Identification of differentially expressed genes in human pineal parenchymal tumors by microarray analysis.

Human pineal parenchymal tumors (PPTs) are rare tumors, and little is known about their molecular pathogenesis. We used Atlas plastic human 8 K microarray analysis to identify the genes expressed in four human PPTs of different grades, in normal brain tissue and in a normal fetal pineal gland. We selected the most highly expressed genes in PPT (n=39) and compared their expression to that both in normal brain and fetal pineal gland. Nine genes were expressed more than twice as strongly and 3 at about half the level in PPT. Furthermore, real-time reverse transcription-PCR was performed to compare mRNA levels in the four PPTs, in four medulloblastomas (MBs) (the most common type of similar embryonal neoplasm in the cerebellum), and in normal brain, for 9 of the 39 genes.

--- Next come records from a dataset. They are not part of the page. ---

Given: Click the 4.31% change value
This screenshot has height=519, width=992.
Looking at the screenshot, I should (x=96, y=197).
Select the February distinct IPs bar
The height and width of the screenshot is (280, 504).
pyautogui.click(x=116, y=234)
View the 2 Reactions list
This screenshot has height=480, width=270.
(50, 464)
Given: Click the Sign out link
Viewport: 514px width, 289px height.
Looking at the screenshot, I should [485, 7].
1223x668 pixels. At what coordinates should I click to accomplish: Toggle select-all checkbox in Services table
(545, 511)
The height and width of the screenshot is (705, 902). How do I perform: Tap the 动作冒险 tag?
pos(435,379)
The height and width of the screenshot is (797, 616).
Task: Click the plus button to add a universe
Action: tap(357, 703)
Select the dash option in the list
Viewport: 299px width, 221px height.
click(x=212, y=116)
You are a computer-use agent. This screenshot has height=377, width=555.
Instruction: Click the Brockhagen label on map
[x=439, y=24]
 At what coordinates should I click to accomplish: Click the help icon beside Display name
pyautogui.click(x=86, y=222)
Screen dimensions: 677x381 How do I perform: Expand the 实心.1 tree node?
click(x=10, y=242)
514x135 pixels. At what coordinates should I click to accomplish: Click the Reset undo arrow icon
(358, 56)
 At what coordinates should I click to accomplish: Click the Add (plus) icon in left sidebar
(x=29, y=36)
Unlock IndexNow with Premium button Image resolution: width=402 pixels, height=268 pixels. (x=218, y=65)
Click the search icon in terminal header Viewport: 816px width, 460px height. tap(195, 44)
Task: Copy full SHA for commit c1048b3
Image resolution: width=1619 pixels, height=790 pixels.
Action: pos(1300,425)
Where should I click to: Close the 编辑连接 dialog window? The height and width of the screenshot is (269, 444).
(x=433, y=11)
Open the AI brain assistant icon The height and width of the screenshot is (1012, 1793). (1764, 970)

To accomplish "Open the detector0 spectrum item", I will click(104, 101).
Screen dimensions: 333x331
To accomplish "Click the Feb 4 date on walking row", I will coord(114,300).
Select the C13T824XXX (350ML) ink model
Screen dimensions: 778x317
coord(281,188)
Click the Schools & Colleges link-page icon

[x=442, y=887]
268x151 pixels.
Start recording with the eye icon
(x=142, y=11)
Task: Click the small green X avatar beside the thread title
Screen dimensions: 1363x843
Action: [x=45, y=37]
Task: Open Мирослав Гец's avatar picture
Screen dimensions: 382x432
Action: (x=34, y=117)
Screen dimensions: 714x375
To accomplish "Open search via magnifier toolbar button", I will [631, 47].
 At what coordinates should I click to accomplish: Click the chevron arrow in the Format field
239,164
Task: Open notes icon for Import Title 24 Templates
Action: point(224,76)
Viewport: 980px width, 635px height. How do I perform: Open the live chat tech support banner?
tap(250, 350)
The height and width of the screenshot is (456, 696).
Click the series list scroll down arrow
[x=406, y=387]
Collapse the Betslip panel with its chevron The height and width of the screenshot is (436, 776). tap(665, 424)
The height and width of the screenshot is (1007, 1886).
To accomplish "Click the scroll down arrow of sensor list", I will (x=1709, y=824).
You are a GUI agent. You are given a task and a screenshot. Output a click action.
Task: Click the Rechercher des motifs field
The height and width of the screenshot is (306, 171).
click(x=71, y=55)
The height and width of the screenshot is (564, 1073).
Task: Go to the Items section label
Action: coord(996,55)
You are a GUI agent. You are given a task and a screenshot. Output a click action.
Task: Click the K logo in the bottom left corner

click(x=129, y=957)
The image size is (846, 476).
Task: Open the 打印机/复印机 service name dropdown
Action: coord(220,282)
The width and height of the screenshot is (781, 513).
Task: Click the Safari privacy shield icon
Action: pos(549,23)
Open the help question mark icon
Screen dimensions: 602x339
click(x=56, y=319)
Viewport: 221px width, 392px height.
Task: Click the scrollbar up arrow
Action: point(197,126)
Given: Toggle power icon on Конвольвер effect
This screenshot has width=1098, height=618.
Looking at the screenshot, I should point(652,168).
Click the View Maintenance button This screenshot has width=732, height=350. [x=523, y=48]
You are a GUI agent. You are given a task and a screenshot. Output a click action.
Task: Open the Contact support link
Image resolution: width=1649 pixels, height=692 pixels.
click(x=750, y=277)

Among genes showing an expression similar to that obtained with microarray, puromycin-sensitive aminopeptidase and teratocarcinoma-derived growth factor 3 were up-regulated in PPT and in MB, and adenomatous polyposis coli like was down-regulated only in PPT. Up-regulated expression of chromosome 17 open reading frame 1A was seen in high-grade PPT and in MB, but not in lower grade PPT. In conclusion, our results identified a number of genes that are differentially expressed in PPT and MB, and some of them may serve as prognostic markers and can be used to define mechanisms of tumorigenesis.